Crashing out of the EU without a deal would be the single greatest failure of this Government and of any Government in modern British history: a failure of leave campaigners to deliver the utopia they sold to voters in 2016; a failure of Parliament to stand up for our constituents; and, most of all, a failure of the Prime Minister to put the country before her party and her narrow self-interest. By refusing to rule it out herself, she is deliberately causing confusion, pain and panic. The Prime Minister has made a Faustian pact with the hard-right mob in her party who want to dismantle the EU’s social protections at any cost.

Brexit is a con by multi-millionaires to convince the poor that the metropolitan middle class has screwed them, knowing full well that the financial crisis is the fault of their own gambling on the markets and that Brexit is a chance to double down on it again. The Brexiteers have enough capital to profit out of this disaster, so I will call them out. The hon. Member for North East Somerset (Mr Rees-Mogg) has already moved two investment funds to Ireland. The right hon. Member for Wokingham (John Redwood) has campaigned for a hard Brexit while advising investors to pull their money out of the UK. Lord Lawson of Blaby has applied for French residency, Nigel Farage has got German passports for his children, and Sir James Dyson has moved his company headquarters to Singapore. Mr Speaker, leave really did mean leave for these men.

• _Problems to work on_:
a – Answer these questions from the Brexit speech excerpt, marking each answer as (i), (ii), (iii):
(i) In what year were voters sold the utopia by leave campaigners?
(ii) To which country has the hon. Member for North East Somerset moved two investment funds?
(iii) Where has Sir James Dyson moved his company headquarters?
b – Print the Brexit speech excerpt from "Crashing out of" to "at any cost.", matching the original wording precisely.

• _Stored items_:
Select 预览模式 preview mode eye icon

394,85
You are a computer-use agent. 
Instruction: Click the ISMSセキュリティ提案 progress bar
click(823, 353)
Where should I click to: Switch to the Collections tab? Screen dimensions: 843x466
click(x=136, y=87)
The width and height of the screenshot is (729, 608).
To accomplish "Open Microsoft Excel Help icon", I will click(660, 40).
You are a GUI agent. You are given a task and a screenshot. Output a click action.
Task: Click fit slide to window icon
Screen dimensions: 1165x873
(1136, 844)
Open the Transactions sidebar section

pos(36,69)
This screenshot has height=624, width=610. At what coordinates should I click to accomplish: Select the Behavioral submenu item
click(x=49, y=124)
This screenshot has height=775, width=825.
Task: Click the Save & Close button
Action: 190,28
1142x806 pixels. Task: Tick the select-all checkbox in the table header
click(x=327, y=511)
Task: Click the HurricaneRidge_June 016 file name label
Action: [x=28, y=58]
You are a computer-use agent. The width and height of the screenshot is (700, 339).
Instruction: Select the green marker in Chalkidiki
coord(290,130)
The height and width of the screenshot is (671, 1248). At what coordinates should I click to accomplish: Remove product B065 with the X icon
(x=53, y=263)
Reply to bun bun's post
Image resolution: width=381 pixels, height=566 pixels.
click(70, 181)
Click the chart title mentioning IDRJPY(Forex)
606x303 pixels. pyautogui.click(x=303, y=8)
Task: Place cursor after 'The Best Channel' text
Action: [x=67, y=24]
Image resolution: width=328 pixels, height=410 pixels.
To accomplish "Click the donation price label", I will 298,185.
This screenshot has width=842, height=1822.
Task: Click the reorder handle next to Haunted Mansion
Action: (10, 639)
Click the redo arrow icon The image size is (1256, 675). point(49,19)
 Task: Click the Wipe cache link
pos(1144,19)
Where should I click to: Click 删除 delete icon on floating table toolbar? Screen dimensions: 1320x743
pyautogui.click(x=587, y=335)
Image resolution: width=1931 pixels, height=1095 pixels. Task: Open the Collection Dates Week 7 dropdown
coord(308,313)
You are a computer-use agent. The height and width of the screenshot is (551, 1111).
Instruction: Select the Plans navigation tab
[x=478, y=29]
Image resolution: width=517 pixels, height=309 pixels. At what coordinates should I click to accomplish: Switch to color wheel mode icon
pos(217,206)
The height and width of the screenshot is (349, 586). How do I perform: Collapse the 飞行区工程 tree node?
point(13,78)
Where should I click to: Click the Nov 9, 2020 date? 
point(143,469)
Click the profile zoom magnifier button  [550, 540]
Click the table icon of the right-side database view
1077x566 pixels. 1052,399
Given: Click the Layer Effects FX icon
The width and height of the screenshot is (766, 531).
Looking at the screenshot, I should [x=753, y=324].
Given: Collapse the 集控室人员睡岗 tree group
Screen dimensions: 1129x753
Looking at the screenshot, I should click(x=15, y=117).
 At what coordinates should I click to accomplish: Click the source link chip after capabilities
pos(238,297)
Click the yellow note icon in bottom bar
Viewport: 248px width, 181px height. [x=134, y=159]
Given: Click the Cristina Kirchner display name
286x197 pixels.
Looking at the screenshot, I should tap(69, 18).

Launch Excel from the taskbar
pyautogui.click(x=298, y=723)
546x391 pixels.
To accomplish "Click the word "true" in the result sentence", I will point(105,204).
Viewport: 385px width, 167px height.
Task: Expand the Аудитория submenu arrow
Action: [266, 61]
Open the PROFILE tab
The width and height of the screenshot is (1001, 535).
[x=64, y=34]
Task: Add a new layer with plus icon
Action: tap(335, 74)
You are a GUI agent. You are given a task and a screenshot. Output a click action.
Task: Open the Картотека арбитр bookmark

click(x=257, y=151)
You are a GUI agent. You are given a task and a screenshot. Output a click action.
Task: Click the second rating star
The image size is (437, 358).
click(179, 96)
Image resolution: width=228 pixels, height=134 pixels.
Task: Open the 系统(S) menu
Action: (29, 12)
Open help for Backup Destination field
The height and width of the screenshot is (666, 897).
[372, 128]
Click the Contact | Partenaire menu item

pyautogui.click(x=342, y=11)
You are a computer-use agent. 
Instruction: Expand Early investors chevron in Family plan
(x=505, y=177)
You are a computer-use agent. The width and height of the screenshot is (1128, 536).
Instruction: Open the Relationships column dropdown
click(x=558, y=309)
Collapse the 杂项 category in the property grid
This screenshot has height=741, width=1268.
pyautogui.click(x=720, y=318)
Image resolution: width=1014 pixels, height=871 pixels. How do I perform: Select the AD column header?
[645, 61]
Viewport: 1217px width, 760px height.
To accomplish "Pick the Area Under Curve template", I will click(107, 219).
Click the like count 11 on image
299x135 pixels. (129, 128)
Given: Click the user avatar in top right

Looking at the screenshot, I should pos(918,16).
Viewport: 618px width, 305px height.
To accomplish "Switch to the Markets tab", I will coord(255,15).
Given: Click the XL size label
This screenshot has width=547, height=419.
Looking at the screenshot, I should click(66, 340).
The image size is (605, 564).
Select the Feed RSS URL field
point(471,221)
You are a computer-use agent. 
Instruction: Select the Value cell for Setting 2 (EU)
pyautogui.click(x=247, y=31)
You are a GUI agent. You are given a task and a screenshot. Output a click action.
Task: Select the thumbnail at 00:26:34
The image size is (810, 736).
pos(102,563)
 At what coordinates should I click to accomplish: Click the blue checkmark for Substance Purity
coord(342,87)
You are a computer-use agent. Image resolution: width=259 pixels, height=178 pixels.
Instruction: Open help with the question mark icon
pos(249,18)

• _Outputs_:
a –
(i) 2016
(ii) Ireland
(iii) Singapore

b –
Crashing out of the EU without a deal would be the single greatest failure of this Government and of any Government in modern British history: a failure of leave campaigners to deliver the utopia they sold to voters in 2016; a failure of Parliament to stand up for our constituents; and, most of all, a failure of the Prime Minister to put the country before her party and her narrow self-interest. By refusing to rule it out herself, she is deliberately causing confusion, pain and panic. The Prime Minister has made a Faustian pact with the hard-right mob in her party who want to dismantle the EU’s social protections at any cost.